The first native New Yorkers were the Lenape, an Algonquin people who hunted, fished and farmed in the area between the Delaware and Hudson rivers. Europeans began to explore the region at the beginning of the 16th century. Among the first was Giovanni da Verrazzano, an Italian who sailed up and down the Atlantic coast in search of a route to Asia, but none settled there until 1624.
The Dutch first settled along the Hudson River in 1624; two years later they established the colony of New Amsterdam on Manhattan Island. In 1664, the English took control of the area and renamed it New York.
That year, the Dutch West India Company sent some 30 families to live and work in a tiny settlement on “Nutten Island” (today’s Governors Island) that they called New Amsterdam. In 1626, the settlement’s governor general, Peter Minuit, purchased the much larger Manhattan Island from the natives for 60 guilders in trade goods such as tools, farming equipment, cloth and wampum (shell beads).

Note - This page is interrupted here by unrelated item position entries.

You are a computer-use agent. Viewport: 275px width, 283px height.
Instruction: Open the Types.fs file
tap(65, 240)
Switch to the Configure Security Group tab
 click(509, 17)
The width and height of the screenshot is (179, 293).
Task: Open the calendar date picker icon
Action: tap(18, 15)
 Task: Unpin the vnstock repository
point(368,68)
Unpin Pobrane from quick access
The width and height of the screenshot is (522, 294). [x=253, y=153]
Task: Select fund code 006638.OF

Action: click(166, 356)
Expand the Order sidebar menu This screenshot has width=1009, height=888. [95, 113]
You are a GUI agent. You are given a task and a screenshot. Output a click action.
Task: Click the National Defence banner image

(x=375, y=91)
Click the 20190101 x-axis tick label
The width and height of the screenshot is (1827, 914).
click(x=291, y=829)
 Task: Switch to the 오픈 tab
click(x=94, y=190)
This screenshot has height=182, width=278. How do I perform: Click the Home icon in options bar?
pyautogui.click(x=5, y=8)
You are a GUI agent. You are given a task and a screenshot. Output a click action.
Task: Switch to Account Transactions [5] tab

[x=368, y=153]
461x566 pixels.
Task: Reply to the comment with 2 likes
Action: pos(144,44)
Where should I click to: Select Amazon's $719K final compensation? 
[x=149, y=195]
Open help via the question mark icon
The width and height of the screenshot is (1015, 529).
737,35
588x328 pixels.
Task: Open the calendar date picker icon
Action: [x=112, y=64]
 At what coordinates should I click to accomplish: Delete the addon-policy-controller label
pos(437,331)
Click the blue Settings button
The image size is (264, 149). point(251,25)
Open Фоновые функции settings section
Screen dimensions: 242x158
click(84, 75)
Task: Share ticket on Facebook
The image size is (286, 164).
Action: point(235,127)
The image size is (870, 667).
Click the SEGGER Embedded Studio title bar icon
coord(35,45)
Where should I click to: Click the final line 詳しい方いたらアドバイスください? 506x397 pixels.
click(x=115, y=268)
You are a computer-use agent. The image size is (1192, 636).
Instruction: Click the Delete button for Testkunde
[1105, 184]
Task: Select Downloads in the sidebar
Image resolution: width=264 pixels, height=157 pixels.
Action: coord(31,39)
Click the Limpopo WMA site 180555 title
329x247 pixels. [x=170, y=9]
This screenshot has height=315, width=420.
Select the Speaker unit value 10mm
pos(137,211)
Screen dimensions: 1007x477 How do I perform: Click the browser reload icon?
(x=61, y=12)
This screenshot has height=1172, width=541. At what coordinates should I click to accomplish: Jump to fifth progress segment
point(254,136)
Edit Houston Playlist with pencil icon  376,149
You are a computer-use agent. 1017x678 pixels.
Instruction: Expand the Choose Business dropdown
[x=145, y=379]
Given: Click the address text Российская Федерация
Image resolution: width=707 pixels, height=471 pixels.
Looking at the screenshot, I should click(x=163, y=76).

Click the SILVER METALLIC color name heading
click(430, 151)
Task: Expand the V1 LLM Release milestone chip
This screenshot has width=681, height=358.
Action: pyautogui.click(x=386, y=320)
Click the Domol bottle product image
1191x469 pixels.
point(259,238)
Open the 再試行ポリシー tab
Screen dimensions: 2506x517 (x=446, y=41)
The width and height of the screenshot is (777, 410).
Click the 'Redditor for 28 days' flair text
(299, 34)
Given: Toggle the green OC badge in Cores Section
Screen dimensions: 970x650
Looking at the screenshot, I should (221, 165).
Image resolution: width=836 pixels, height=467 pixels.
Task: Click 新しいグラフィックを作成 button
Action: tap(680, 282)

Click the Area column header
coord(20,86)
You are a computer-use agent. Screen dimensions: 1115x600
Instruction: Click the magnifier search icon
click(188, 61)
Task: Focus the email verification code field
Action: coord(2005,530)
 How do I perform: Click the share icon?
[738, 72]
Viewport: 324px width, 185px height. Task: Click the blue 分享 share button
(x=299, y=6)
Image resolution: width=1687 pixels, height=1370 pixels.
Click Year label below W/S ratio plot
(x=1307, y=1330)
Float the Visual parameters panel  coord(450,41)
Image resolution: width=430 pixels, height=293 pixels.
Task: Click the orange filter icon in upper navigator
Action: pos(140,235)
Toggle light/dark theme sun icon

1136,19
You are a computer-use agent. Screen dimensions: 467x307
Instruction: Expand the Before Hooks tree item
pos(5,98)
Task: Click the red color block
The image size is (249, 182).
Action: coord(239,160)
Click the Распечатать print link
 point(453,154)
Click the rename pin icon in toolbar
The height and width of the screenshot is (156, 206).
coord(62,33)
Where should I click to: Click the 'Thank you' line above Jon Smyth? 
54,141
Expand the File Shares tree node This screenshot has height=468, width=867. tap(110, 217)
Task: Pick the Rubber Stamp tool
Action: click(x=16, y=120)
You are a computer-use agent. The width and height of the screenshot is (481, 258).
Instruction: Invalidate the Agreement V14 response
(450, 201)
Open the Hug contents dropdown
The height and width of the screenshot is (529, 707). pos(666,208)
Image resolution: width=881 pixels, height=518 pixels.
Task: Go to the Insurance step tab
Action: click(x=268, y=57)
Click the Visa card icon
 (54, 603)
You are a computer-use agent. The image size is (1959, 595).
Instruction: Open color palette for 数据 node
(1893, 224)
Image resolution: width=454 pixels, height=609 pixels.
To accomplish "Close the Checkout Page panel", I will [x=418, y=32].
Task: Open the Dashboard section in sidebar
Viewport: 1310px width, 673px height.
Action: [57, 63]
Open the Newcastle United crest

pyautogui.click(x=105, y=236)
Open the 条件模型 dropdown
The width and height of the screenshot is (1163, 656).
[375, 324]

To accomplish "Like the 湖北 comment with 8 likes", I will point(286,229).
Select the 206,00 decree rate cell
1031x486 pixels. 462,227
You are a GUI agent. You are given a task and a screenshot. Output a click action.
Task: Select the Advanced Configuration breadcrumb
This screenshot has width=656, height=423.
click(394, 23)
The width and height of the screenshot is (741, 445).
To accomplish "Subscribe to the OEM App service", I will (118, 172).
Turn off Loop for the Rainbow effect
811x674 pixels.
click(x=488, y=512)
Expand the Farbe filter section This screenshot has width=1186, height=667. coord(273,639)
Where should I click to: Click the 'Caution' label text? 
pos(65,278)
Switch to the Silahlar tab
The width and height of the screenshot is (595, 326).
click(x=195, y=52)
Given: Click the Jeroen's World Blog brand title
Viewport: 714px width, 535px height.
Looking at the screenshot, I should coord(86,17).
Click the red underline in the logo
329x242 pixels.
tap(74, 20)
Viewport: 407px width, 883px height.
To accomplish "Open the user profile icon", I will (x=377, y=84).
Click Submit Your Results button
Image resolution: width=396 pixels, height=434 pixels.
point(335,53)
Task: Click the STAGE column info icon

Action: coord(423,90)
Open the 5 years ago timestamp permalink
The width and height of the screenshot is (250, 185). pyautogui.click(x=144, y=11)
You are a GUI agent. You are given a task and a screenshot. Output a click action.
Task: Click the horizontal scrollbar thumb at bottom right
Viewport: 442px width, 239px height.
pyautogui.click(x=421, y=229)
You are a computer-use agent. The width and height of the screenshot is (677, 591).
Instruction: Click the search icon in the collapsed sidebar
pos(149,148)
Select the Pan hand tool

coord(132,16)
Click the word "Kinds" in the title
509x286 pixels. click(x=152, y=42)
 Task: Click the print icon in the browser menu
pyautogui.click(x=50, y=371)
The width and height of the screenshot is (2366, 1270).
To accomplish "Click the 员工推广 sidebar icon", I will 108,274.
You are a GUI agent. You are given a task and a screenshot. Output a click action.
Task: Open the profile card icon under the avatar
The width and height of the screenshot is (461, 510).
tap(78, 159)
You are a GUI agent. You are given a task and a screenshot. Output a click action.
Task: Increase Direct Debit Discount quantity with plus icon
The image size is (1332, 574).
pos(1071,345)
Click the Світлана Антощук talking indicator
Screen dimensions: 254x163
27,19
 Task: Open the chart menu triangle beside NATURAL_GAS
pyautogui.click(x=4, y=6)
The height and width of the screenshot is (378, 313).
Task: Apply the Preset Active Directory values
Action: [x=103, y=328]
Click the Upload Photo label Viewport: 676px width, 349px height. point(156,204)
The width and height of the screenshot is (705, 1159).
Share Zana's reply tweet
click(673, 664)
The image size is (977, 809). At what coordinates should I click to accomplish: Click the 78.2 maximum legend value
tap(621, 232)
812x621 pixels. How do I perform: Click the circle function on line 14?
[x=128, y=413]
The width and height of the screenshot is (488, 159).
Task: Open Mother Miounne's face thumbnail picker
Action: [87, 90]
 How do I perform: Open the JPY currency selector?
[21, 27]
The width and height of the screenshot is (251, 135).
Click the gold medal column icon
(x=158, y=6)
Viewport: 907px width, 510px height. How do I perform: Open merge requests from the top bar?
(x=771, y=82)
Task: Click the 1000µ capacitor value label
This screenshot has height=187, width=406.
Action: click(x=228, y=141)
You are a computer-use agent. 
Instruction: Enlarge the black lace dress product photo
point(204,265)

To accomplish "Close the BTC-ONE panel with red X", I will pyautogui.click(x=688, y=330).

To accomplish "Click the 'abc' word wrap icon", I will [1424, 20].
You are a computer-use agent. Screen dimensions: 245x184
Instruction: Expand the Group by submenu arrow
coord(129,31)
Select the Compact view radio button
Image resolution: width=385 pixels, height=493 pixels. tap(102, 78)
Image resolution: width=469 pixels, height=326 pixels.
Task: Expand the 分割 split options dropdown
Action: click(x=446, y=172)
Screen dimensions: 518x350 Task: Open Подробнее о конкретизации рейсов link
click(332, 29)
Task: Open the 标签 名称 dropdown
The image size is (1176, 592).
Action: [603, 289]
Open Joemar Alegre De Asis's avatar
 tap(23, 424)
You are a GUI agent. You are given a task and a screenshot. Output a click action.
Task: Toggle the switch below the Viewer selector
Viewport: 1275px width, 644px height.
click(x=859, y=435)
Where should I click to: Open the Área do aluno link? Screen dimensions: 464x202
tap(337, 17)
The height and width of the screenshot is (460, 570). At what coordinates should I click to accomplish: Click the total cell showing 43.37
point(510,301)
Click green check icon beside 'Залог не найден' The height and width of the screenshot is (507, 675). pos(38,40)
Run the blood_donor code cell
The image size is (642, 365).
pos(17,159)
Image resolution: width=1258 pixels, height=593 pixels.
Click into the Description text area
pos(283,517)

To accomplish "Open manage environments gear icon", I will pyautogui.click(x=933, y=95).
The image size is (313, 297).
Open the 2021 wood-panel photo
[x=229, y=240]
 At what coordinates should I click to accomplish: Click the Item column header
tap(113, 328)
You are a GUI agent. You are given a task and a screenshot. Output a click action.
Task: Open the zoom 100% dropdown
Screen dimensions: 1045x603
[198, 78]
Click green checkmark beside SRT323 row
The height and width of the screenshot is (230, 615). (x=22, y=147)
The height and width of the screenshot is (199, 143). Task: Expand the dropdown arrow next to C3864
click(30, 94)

Fewer than 300 people lived in New Amsterdam when the settlement moved to Manhattan. But it grew quickly, and in 1760 the city (now called New York City; population 18,000) surpassed Boston to become the second-largest city in the American colonies.
Fifty years later, with a population 202,589, it became the largest city in the Western hemisphere. Today, more than 8 million people live in the city’s five boroughs.
In 1895, residents of Queens, the Bronx, Staten Island and Brooklyn, all independent cities at that time, voted to “consolidate” with Manhattan to form a five-borough “Greater New York.”